In Arizona, liability can be determined by a statute. If there is a statute that somebody violated, such as running a traffic light and hitting a car or rear-ending someone while they’re stopped at a traffic light or stop sign, the liability in these situations is very clear. The statute was violated, and it’s very easy to argue. Attorneys like situations with very clear liability. Liability in other situations may be less clear cut, depending on the facts. If a statute isn’t involved in an accident, liability may be determined by the facts surrounding the accident.
What Is Pure Comparative Negligence? How Does It Impact An Auto Accident Claim?
Under Arizona’s Comparative Negligence laws, a party (plaintiff) can recover even if they are 99% at fault in an accident. The plaintiff’s money damages are then reduced by the amount in which he or she is at fault. However, a plaintiff cannot recover if he or she caused the injury intentionally or intentionally contributed to the injury. Under Arizona’s Pure Comparative Negligence laws each defendant is only liable for his or her percentage of fault. A plaintiff is still able to recover damages in a pure comparative negligence jurisdiction, even if he or she was at fault in contributing to the accident.
In Arizona, if 2 or more people are both liable for someone’s injury there is a right of contribution, meaning that the responsibility for paying for the plaintiff’s damages are shared among all those responsible for the plaintiff’s injury according to their percentage of fault.
As an example one driver might be 40% responsible in an accident, a 2nd driver might be 30% responsible, and then plaintiff who was injured might be 30% responsible.
If the matters goes to a jury trial, the jury can apportion fault and say, “One defendant driver was 40% responsible, the 2nd defendant driver was 30% responsible and the plaintiff driver that was injured was 30% responsible. We’re going to award $100,000 to the plaintiff who was injured, but since the first defendant driver was 40% responsible, the 2nd defendant driver was 30% responsible and the plaintiff was 30% responsible we will award $70,000 to the plaintiff with the first defendant driver responsible for paying $40,000 of the $70,000 and the 2nd defendant driver responsible for paying $30,000 of the $70,000.
What Is The Statute Of Limitations For Bringing An Auto Accident Claim In Arizona?
Normally, the statute of limitations for bringing an auto accident claim in Arizona is two years from the day an injured party knew or should have known of the injuries.
What Steps Should I Take If I Have Been Injured In An Auto Accident?

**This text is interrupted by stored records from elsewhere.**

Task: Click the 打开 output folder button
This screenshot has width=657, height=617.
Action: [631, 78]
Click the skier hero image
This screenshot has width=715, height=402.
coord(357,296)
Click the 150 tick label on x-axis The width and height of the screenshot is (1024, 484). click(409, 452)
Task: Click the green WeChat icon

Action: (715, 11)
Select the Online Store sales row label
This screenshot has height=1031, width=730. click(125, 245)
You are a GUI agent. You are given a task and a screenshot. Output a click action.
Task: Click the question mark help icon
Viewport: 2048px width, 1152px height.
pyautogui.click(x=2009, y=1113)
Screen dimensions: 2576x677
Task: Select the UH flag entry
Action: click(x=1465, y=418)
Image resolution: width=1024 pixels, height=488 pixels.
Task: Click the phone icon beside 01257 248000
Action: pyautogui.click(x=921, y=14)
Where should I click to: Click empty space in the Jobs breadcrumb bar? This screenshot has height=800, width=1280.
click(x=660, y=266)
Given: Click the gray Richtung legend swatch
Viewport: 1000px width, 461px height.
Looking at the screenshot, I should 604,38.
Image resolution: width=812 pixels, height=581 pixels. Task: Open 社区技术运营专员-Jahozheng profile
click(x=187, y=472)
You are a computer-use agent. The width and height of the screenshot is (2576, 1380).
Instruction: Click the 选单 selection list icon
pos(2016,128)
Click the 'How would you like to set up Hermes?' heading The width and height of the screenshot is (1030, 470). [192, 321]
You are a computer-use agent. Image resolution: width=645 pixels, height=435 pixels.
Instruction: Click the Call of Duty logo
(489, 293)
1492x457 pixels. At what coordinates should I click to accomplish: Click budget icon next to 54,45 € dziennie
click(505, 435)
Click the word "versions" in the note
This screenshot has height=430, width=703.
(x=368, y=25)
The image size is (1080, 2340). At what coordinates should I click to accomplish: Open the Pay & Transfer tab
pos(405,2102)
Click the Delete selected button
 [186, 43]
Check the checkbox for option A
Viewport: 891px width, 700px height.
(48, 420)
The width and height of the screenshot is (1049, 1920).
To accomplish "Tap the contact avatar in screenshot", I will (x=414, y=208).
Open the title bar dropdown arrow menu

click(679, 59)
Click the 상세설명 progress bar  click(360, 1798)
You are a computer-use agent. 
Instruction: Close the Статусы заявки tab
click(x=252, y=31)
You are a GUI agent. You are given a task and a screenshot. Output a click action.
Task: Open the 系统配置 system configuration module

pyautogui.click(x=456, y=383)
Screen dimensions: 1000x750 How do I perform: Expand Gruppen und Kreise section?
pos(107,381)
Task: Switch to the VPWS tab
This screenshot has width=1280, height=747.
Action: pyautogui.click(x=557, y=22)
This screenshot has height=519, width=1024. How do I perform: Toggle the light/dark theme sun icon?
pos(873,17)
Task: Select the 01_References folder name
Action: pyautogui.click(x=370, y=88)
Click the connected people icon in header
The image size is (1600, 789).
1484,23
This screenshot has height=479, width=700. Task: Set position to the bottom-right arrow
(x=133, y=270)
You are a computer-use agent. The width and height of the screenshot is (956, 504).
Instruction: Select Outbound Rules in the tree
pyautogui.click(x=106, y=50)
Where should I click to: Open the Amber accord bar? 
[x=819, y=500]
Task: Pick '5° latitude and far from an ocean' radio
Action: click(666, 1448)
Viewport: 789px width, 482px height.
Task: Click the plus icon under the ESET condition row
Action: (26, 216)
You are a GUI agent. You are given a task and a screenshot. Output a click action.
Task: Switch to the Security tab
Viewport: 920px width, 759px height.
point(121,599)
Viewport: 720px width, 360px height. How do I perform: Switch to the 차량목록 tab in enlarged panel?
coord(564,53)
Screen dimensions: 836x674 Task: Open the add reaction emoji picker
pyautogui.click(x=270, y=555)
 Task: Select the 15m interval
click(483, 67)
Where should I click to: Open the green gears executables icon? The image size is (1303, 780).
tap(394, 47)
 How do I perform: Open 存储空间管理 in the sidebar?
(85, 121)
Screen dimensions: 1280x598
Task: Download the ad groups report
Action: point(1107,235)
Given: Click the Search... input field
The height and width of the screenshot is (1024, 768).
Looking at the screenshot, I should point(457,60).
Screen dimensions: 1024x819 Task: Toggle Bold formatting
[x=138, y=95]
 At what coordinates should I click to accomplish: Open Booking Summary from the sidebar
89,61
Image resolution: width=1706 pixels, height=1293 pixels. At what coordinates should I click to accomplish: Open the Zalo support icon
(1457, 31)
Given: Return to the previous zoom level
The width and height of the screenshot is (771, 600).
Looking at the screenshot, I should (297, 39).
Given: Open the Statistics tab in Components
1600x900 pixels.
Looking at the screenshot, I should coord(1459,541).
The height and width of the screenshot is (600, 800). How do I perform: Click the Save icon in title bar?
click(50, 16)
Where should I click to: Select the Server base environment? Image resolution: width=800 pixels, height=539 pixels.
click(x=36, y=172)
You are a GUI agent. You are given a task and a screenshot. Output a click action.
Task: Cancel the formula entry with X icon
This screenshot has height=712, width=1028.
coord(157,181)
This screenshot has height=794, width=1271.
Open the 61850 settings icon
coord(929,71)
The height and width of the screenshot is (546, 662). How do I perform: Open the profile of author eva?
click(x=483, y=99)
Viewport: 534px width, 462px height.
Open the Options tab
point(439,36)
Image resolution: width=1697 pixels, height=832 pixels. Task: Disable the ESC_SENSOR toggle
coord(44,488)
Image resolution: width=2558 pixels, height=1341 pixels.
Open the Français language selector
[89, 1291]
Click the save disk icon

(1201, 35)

If you have been injured in an auto accident, the first step is to gather all the information you can, such as the other driver’s information, including insurance, and the police report, and get all that to your attorney as quickly as possible. We can access the police reports ourselves. If someone is injured badly enough, they should go to the emergency room, urgent care or their primary care provider as soon as possible. They may have a hospital stay following the trip to the ER, Urgent Care or the Primary Care Provider. Once out of the hospital they should go see an attorney. If they’re injured in the accident but they don’t go to the hospital, urgent care or their primary care provider and later they have neck and back pain, they should go see their primary care doctor, the emergency room, or urgent care and let the medical professionals direct them to further medical treatment. The doctors may recommend physical therapy and/or treatment by a chiropractor. Following the visit to the medical professional the injured party should go see an attorney to determine their legal rights. The attorney will gather the medical records and police reports, then consult with the plaintiff regarding the claim.
One thing a party injured in an auto accident should not do is sign anything without consulting with an attorney. In some cases the insurance adjuster for the defendant driver’s insurance company will try to offer the injured party (plaintiff) a little money as compensation for their injuries, then try to get them to sign a release which prevents the injured party from making an additional claim against that insurance company. This practice is never in the best interests of the injured party (plaintiff), but it’s always in the best interests of the insurance company.